Live vaccines; herpes simplex keratitis, systemic infections. Patients w/ hypothyroidism, cirrhosis, ulcerative colitis, CHF, convulsive disorders, thrombophlebitis, peptic ulcer, elderly. DM, hypertension, psychological disturbances, osteoporosis; pregnancy, lactation. Adrenal suppression & infection. May cause irreversible growth retardation, glaucoma, corneal perforation. Topical: Broken or infected skin. Not to be applied over large areas under occlusive dressings.
Cushing’s syndrome & growth retardation in childn; osteoporosis, fractures. Peptic ulceration; glaucoma, cataracts; hyperglycaemia, pancreatitis; increased appetite, obesity. Topical: Thinning & atrophy, systemic absorption w/ prolonged use over large surface, broken skin or under occlusive dressing. Rash, allergic reactions, pruritus. Intradermal/Intralesional: Local hypopigmentation of hyperpigmented lesions. Ophthalmic: Raised lOP & reduced visual function. Acute adrenal insufficiency precipitated by infection. trauma or surgery in patients on long-term therapy or following cessation of such therapy. CV collapse following rapid IV injection.
This drug should only be used during pregnancy if the benefit outweighs the potential risk to the fetus. Drug concentrations in human milk are expected to be 5% to 25% of the maternal serum levels. Total infant doses are expected to be about 0.14% of the maternal daily dose. High doses for long periods of time could produce infant growth and development problems, interfere with infant endogenous corticosteroid production, and occasionally cause temporary loss of milk supply.
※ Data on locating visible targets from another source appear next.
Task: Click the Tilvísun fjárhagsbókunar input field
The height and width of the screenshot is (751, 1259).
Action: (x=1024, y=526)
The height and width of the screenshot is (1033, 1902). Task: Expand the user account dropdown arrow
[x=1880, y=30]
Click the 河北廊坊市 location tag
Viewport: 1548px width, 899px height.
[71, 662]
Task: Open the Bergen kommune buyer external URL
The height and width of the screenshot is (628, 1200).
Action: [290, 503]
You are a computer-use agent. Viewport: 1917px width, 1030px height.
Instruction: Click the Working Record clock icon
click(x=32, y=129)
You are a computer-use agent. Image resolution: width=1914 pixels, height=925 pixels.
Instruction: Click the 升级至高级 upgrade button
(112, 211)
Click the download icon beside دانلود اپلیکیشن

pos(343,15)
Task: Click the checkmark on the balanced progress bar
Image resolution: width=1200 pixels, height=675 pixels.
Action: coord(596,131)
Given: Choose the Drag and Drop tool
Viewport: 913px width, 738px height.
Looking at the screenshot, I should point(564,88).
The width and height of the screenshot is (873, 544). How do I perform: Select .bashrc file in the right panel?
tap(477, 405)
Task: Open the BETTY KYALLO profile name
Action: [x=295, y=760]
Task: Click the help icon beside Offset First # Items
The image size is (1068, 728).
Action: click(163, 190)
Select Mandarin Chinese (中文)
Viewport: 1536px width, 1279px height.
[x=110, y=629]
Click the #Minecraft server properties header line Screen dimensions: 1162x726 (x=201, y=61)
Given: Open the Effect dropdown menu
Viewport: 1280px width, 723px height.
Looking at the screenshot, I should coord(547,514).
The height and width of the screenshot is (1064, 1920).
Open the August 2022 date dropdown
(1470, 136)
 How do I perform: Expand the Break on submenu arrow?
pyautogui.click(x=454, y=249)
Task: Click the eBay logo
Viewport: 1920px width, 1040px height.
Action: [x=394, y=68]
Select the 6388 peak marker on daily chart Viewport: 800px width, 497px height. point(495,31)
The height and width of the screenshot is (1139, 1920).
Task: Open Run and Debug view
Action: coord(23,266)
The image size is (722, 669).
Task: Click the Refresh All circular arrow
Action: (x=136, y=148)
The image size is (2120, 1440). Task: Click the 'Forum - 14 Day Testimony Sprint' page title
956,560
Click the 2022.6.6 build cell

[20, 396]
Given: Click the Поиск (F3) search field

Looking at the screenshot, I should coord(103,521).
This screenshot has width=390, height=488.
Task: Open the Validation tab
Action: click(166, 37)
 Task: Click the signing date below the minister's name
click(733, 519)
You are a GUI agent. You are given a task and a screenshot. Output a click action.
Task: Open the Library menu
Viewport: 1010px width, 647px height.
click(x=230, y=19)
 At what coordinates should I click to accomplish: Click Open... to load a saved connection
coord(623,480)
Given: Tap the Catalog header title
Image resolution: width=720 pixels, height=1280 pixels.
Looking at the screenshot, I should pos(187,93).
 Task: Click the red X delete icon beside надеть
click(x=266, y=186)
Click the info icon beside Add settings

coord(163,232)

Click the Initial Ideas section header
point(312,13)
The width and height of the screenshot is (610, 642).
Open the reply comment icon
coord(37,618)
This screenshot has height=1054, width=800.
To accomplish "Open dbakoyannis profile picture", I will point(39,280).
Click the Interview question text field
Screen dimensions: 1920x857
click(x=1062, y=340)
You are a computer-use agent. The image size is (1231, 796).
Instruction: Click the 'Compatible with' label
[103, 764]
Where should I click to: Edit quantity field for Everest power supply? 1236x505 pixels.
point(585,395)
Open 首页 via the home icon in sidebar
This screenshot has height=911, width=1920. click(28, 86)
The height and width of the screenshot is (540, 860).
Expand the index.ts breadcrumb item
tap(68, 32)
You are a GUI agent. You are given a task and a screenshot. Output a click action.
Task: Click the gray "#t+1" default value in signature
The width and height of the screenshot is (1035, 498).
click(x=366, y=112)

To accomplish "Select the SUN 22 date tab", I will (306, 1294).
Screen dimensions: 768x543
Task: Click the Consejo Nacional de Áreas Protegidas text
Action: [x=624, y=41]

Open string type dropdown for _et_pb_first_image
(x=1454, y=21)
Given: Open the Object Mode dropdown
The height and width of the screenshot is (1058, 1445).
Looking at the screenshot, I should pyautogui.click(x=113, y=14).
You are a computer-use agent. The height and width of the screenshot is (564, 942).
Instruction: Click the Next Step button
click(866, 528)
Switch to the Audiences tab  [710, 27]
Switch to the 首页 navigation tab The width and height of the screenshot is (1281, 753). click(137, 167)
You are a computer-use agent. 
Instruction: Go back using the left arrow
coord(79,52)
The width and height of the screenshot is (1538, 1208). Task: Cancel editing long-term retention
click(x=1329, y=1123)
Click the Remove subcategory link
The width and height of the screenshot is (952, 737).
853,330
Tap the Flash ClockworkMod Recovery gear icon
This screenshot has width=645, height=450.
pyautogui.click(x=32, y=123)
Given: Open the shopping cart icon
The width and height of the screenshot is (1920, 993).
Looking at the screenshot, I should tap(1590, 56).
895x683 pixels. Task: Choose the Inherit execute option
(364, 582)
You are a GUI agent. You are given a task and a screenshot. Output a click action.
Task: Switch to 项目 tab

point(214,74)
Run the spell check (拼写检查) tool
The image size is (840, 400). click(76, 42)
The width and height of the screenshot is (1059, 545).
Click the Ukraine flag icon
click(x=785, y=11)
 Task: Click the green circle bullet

Use caution; this drug should be used only if clearly needed.
Adverse effects related to prednisone normally develop only after prolonged use of doses in excess of the normal physiological requirement. Treatment is symptomatic and where possible the prednisone dose should be reduced gradually.
Store in a cool and dry place, protected from light. Keep out of the reach of the children.